Wow, I wonder how one can assume that there wouldn’t be conflicts within a section. A lot of design decisions will depend on this. Would be great if @Makman2 could throw some light.

Thanks for your comments today. I’ll let you go now :)
John Vandenberg
@jayvdb
Apr 14 2018 09:23
@DopamineGamer_twitter what happens within a section is controlled by which bears are selected
so it is always possible to reason about that, and put some bears in a latter section to avoid conflicts.
but I could be out of date , or completely of base ; @makman2 will be thrilled to chat about it at length with you, until you are bored out of your brain, and he has written up 50 new features
Dopamine Gamer
@DopamineGamer_twitter
Apr 14 2018 09:26
@jayvdb That is true, but a bear can do anything it wants. One bear can look at a code comments, and another just function declarations. But if both happen on the same line, then there would be a patch conflict. Anticipating this and separating these two bears as two sections doesn’t look okay.
By the way, can I change my username here? It’s weird.
John Vandenberg
@jayvdb
Apr 14 2018 09:28
ya, you can log in using the github integration in order to switch username
Dopamine Gamer
@DopamineGamer_twitter
Apr 14 2018 09:29
Ah, ok. But I’ll wait for Makman’s reply. I don’t want to hit a Gitter bug, and lose the messages :)
John Vandenberg
@jayvdb
Apr 14 2018 09:30
oh , ya , you have two accounts - twitter and github ... there is no way to have the two merged
Sangam Kumar
@sangamcse
Apr 14 2018 09:30
@jayvdb, here we go coala/coala#5381
John Vandenberg
@jayvdb
Apr 14 2018 09:30
but @Makman2 will find you, no problem
Dopamine Gamer
@DopamineGamer_twitter
Apr 14 2018 09:31
@jayvdb Okay. And, the AST sharing is not a major problem for me, but patch conflicts seem like one. Not sure what to do about it, especially when coala doesn’t give me a combined diff. I wonder how existing coala users handle this.
Sangam Kumar
@sangamcse
Apr 14 2018 09:31
Next we have to create 2 issues to change coala code according to pycodestyle new checks and remove them from ignore list
John Vandenberg
@jayvdb
Apr 14 2018 09:33
@sangamcse , yup; thx. also look at those other codes in the list and look for existing issue or new create about any you think are unambiguous code style problems which we've avoided previously
we might have some old patches stuck in WIP
Sangam Kumar
@sangamcse
Apr 14 2018 09:34
Ok.
John Vandenberg
@jayvdb
Apr 14 2018 09:34
if you're not sure about an ignored code, ping me
Sangam Kumar
@sangamcse
Apr 14 2018 09:34
Yes, obviously. :smiley:
Sangam Kumar
@sangamcse
Apr 14 2018 10:01
@jayvdb, PyCQA/pycodestyle#747 PR is merged, still W605 is not checking the position correctly in our repo. So do they need to release new version for that changes??
Also, it is related to coala/coala-bears#2425
John Vandenberg
@jayvdb
Apr 14 2018 10:06
yes, that will need to wait for a release
wrong position is not critical
and I am about 95% sure my bug is about a different position problem ... as it is wrong line .. due to how pycodestyle is mostly a logical line tool, and has difficulty with physical line numbers in many cases, and def is one of them
John Vandenberg
@jayvdb
Apr 14 2018 10:29
@sangamcse , if you are bored, there are two new pycodestyle violations appearing on https://travis-ci.org/coala/coala-bears/jobs/366449315#L4164 which are not expected error codes
there are others on the log which I am addressing, but E301 & E501 at least were not on the list to expect
Sangam Kumar
@sangamcse
Apr 14 2018 10:32
Sorry @jayvdb, but tomorrow is my exam. So I thought I should go and revise for the exam :stuck_out_tongue:
John Vandenberg
@jayvdb
Apr 14 2018 10:36
oh of course
Mischa Krüger
@Makman2
Apr 14 2018 12:33

I guess each bear runs in its own process, and sharing a libclang object is not possible.

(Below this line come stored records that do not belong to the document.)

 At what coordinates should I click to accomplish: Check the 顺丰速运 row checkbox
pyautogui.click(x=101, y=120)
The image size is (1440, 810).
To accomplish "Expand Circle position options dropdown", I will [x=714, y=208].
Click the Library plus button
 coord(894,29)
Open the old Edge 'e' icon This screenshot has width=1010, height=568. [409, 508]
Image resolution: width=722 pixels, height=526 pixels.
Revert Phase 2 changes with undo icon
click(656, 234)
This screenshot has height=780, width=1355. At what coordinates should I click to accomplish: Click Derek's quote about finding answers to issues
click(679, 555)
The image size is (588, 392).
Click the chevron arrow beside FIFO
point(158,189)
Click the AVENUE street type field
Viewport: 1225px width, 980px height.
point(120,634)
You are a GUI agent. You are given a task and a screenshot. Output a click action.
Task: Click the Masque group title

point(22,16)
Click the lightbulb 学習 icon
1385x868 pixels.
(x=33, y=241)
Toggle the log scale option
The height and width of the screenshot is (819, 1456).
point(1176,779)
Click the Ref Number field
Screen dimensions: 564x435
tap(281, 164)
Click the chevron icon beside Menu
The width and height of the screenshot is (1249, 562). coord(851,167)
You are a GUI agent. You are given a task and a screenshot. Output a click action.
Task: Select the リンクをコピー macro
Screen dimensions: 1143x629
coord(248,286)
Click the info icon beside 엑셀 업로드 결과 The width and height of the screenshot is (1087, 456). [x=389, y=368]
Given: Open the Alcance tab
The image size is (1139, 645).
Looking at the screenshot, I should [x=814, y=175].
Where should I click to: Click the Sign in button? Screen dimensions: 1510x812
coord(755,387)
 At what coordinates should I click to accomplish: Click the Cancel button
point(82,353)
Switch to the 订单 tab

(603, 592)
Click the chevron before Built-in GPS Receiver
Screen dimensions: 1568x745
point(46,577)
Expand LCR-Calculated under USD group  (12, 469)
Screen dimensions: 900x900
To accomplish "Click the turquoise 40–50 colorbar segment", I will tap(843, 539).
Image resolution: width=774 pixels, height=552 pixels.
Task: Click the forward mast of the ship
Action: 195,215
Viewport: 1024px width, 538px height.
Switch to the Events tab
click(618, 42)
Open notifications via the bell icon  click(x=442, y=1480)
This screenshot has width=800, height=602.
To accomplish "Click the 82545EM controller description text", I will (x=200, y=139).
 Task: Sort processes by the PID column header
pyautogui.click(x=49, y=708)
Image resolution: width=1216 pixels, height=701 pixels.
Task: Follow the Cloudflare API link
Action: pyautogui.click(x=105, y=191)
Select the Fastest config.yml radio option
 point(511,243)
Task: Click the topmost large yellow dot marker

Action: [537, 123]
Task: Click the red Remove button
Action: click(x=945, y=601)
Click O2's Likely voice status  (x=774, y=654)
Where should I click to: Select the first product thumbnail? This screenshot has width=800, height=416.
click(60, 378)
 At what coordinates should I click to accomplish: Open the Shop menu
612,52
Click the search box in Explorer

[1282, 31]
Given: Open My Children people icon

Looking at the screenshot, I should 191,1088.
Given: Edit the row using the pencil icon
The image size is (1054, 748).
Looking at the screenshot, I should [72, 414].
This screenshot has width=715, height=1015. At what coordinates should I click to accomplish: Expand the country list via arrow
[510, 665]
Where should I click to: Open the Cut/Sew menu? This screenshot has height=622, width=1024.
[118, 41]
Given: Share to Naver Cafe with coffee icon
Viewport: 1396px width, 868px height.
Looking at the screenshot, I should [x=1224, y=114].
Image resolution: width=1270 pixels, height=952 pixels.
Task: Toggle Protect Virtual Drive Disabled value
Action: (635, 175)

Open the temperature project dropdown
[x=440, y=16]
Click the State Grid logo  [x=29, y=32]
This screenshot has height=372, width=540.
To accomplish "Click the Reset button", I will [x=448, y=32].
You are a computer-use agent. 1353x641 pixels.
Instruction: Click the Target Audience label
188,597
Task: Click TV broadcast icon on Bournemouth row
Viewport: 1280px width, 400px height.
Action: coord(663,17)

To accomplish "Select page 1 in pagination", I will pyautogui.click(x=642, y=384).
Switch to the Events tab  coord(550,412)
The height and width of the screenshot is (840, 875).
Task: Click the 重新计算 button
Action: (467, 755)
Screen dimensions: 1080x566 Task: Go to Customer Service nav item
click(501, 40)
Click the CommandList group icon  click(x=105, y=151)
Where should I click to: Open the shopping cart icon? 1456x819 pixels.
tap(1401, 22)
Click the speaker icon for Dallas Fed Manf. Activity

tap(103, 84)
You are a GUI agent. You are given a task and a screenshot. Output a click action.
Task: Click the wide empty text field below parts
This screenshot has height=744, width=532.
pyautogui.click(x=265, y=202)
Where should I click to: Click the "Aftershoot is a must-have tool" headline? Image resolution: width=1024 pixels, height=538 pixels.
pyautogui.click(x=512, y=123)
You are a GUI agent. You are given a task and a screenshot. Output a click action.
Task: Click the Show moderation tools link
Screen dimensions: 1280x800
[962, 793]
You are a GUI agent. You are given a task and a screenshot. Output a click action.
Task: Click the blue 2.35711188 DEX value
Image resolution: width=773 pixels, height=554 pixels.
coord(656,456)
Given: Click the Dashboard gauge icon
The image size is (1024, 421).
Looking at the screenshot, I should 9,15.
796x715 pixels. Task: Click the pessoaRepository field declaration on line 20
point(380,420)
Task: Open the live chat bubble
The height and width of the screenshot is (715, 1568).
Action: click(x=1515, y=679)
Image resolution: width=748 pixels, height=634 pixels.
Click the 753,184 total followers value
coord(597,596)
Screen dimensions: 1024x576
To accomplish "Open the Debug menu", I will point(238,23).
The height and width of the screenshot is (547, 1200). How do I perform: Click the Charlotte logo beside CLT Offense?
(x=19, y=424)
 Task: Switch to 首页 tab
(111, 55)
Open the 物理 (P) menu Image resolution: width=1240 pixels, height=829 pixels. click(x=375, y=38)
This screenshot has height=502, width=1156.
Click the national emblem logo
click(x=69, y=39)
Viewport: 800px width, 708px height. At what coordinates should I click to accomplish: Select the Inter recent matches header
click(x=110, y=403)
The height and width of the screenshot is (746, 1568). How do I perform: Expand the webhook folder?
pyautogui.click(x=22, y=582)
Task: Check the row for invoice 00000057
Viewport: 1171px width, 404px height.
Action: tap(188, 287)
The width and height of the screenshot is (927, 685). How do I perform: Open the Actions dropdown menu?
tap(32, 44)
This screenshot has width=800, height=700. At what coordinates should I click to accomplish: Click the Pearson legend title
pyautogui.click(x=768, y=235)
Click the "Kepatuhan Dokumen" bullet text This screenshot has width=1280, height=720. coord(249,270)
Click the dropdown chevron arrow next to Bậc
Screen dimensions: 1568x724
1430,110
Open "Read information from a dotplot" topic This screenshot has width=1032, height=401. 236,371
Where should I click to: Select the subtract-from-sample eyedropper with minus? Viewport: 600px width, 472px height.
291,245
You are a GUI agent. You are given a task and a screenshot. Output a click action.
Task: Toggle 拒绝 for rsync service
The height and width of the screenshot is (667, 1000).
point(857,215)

Not quite. We have a process pool with as many processes as cores on a machine by default.

Is it possible to force all dependent bears to run within the same process?

Not sure about the current core, but the nextgen-core is able to do that (sadly not yet integrated). However, then you loose parallel processing of bears.

we do have two GSoC projects this year that will be doing AST sharing, but likely AST using native python objects of foreign languages, not cursors

That is the main issue, that the libclang bindings use those cursors directly which appear to be C-objects. @DopamineGamer_twitter the solution would be to translate the AST you get from clang to an AST made up of Python objects which can be pickled.

at some point, the modified file from one bear is streamed into the next bear. im not sure whether that is within a section, or when crossing sections of .coafile

I'm also not sure of the exact internas of the old core, but I know that modified files are only streamed across sections, not across bears in the same section (that's why you can get conflicts when applying patches in coala, and coala will reject applying a conflicting patch).

Wow, I wonder how one can assume that there wouldn’t be conflicts within a section

We knew that there will be conflicts, but it's in general a problem when you do parallel processing. But usually they don't appear that often in common setups, and we have also improved our diff handling by being able to merge changes inside a single line. There's always the possibility of a conflict, it's not possible avoid them 100%.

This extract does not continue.